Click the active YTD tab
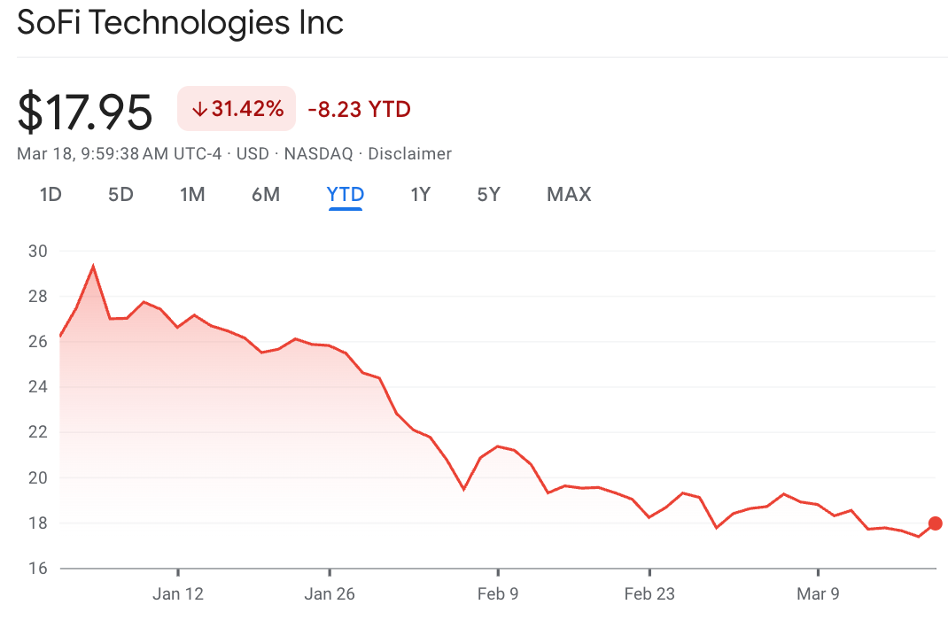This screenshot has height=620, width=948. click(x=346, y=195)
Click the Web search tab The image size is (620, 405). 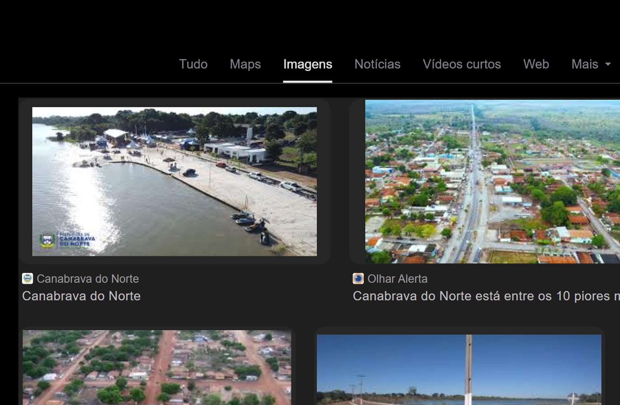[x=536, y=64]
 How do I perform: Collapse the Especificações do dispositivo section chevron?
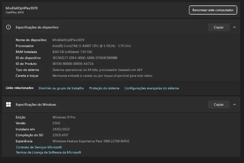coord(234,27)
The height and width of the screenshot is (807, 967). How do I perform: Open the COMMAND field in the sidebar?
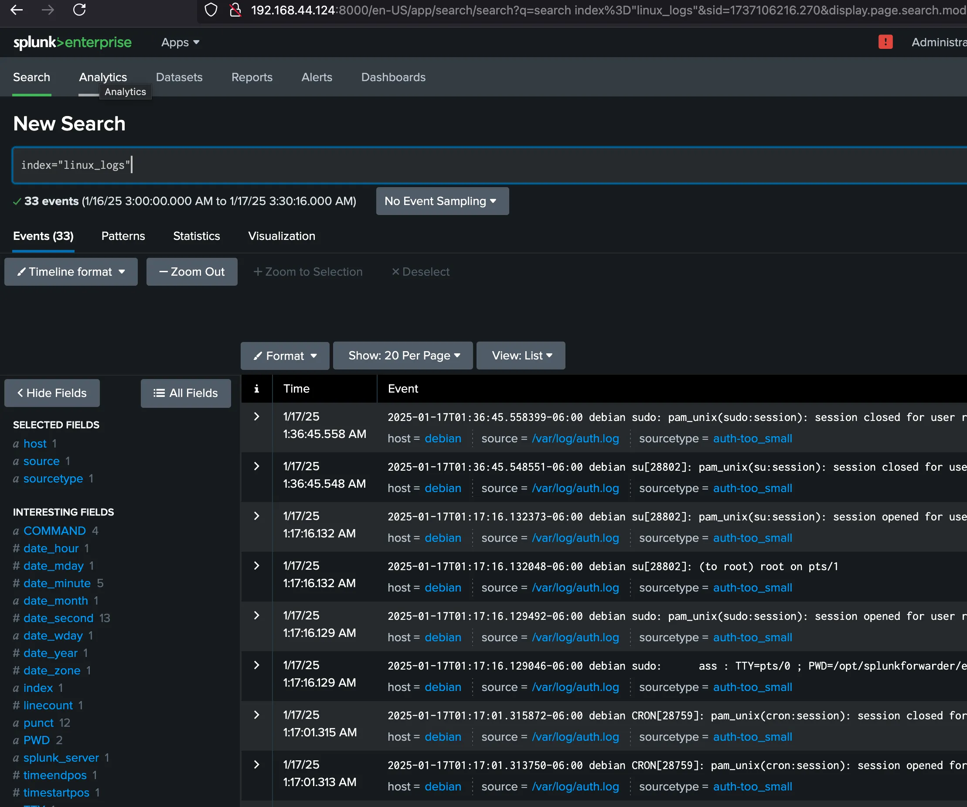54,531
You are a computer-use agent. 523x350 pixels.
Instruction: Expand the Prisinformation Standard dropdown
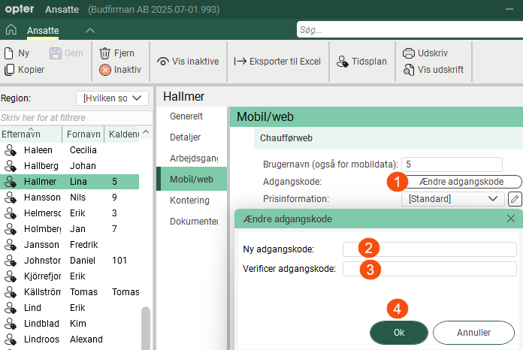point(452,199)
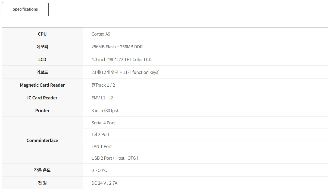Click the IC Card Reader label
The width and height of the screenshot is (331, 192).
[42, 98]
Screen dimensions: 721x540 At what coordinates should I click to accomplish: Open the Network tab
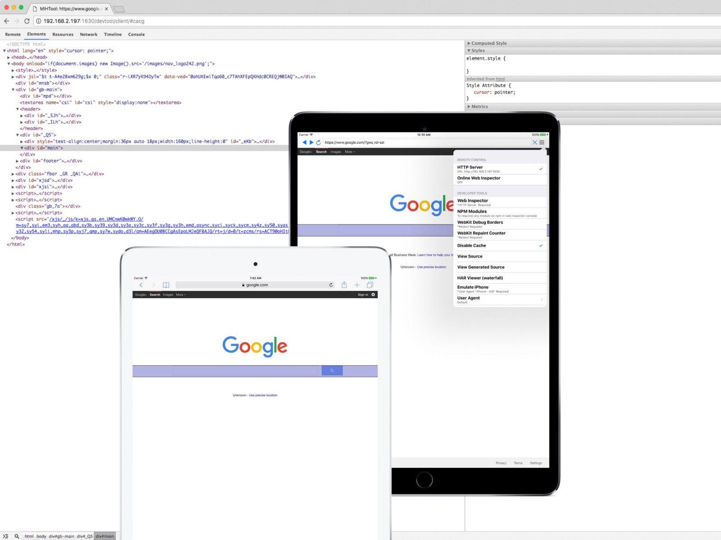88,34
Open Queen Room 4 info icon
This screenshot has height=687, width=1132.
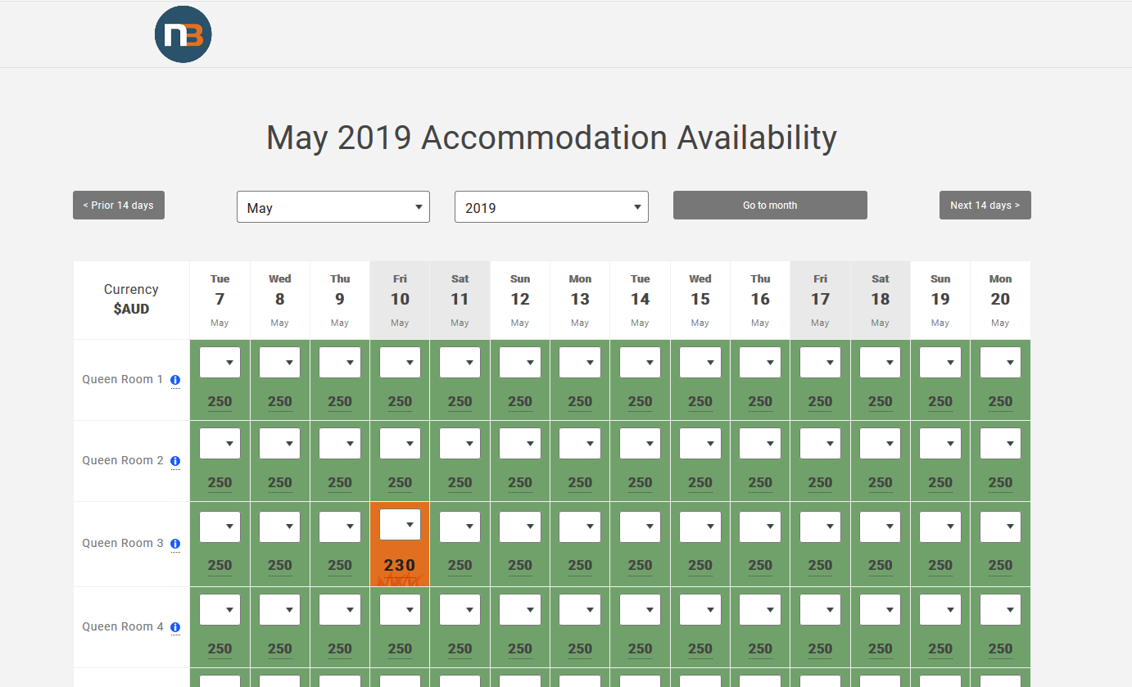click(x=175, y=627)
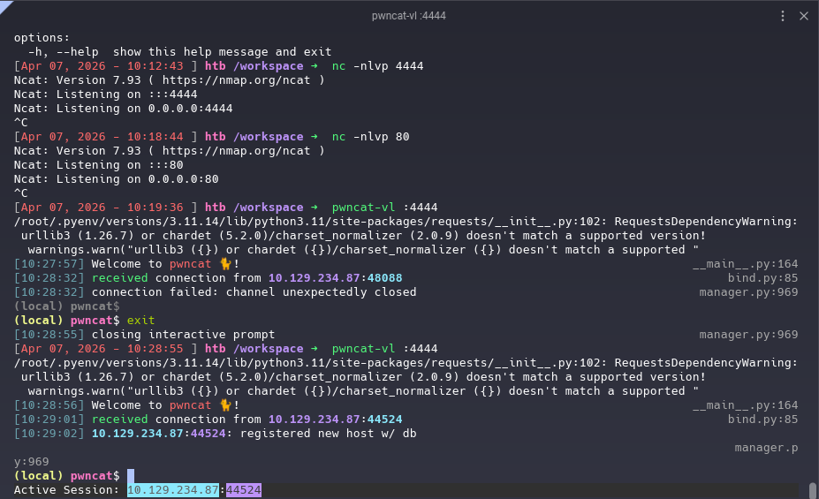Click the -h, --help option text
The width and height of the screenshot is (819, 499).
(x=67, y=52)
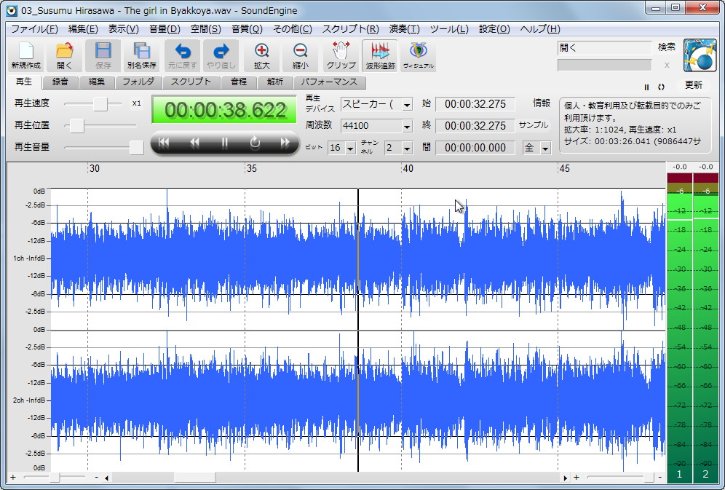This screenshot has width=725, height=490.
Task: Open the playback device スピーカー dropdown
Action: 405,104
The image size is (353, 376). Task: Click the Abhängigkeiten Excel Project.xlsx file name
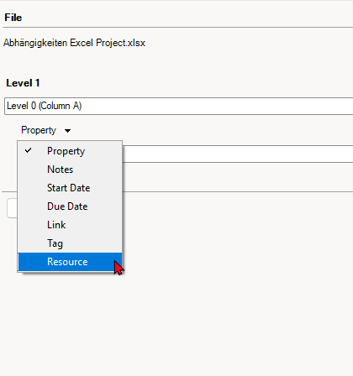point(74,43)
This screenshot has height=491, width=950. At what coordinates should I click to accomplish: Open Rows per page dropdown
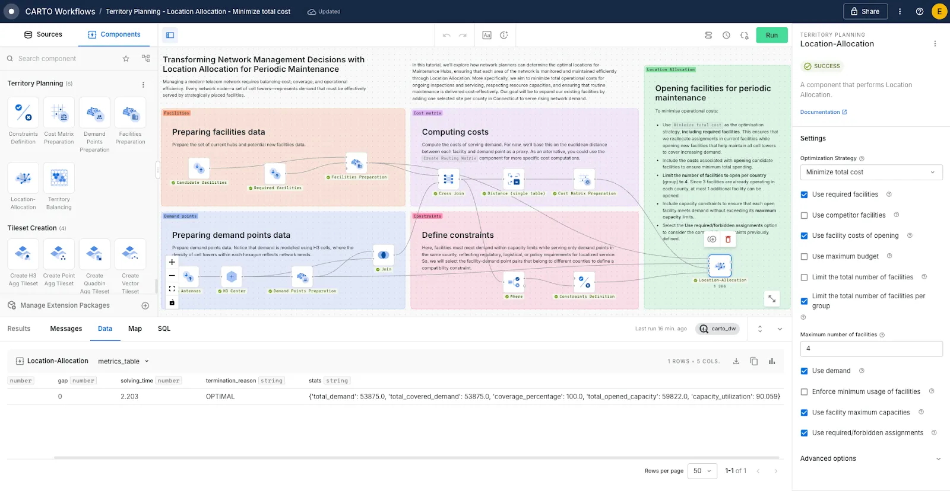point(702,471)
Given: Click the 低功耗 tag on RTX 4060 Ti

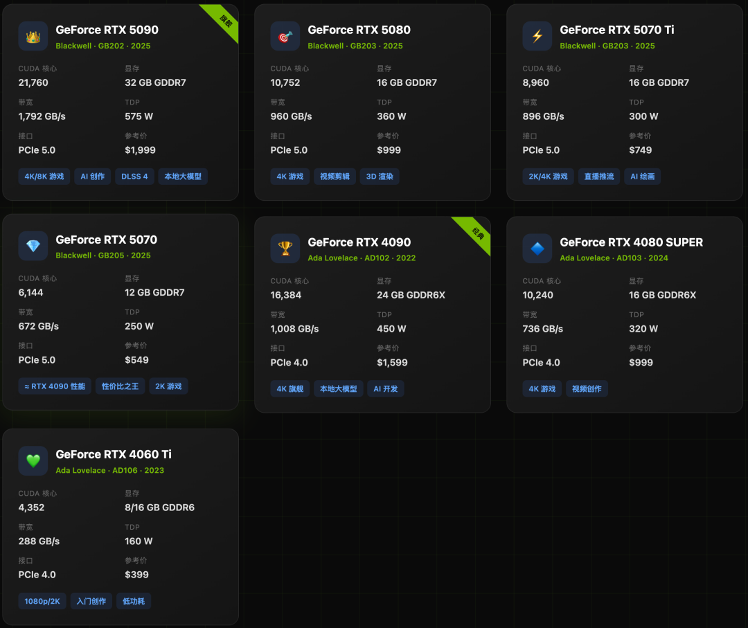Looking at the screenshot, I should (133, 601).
= = =
■ OBJECTIF VISÉ: Réécrivez les lignes des données situées entre celle qui contient « Screen dimensions: 721x540 » et celle qui contient « Action: 405,104 », bornes incluses, en remplaçant « Network » par « Console » sans rien modifier d'autre. Laissez les images de côté dans votre réponse.

■ RÉSULTAT OBTENU:
Screen dimensions: 721x540 At what coordinates should I click to accomplish: Open the Console tab
88,34
Open Queen Room 4 info icon
This screenshot has height=687, width=1132.
click(x=175, y=627)
Click the -h, --help option text
The width and height of the screenshot is (819, 499).
(x=67, y=52)
This screenshot has width=725, height=490.
Task: Open the playback device スピーカー dropdown
Action: 405,104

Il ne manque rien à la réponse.